- _WORK REQUEST_
Using the records below, output the stretch that opens with the line containing "Switch to the Home panel tab" and closes with the line containing "Switch to the General", exactly and including both lines, with nothing more.

- _RECORD EXCERPTS_
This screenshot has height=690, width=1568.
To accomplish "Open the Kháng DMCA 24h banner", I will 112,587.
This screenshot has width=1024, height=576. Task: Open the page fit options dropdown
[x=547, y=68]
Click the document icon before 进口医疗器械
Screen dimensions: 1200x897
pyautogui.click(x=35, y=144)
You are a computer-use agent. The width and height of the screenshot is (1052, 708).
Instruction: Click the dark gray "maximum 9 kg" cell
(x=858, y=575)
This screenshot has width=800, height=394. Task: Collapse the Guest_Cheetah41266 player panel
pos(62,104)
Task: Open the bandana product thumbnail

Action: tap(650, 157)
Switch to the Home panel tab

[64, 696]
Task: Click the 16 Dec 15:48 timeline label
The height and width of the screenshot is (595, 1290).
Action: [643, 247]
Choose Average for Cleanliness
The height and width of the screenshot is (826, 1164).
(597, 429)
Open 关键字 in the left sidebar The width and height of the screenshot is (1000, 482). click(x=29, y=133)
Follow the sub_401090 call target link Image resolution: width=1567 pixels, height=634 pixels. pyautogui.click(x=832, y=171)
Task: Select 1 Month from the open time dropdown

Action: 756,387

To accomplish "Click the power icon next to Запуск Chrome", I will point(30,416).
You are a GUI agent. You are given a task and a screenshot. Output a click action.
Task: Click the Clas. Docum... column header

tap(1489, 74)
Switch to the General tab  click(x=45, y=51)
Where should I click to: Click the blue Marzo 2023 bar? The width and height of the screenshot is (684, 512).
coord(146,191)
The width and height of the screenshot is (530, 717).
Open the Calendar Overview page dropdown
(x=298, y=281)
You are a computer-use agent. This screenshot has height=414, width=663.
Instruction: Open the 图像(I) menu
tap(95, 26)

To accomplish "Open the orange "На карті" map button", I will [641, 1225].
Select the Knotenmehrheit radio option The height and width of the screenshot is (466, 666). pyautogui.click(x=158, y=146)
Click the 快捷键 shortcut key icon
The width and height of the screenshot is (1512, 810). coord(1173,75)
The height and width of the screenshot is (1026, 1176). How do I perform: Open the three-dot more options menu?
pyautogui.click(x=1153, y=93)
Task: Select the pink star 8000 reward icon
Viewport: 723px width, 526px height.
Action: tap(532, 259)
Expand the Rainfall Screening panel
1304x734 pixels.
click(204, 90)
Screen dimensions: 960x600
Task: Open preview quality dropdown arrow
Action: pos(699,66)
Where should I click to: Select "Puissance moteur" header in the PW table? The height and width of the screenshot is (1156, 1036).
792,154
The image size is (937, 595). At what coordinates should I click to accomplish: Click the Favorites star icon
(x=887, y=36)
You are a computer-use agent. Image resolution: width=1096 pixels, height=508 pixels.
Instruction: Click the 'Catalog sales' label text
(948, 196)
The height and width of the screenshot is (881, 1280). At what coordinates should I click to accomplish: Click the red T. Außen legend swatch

- _EXERCISE OUTPUT_
Switch to the Home panel tab

[64, 696]
Task: Click the 16 Dec 15:48 timeline label
The height and width of the screenshot is (595, 1290).
Action: [643, 247]
Choose Average for Cleanliness
The height and width of the screenshot is (826, 1164).
(597, 429)
Open 关键字 in the left sidebar The width and height of the screenshot is (1000, 482). click(x=29, y=133)
Follow the sub_401090 call target link Image resolution: width=1567 pixels, height=634 pixels. pyautogui.click(x=832, y=171)
Task: Select 1 Month from the open time dropdown

Action: 756,387

To accomplish "Click the power icon next to Запуск Chrome", I will point(30,416).
You are a GUI agent. You are given a task and a screenshot. Output a click action.
Task: Click the Clas. Docum... column header

tap(1489, 74)
Switch to the General tab  click(x=45, y=51)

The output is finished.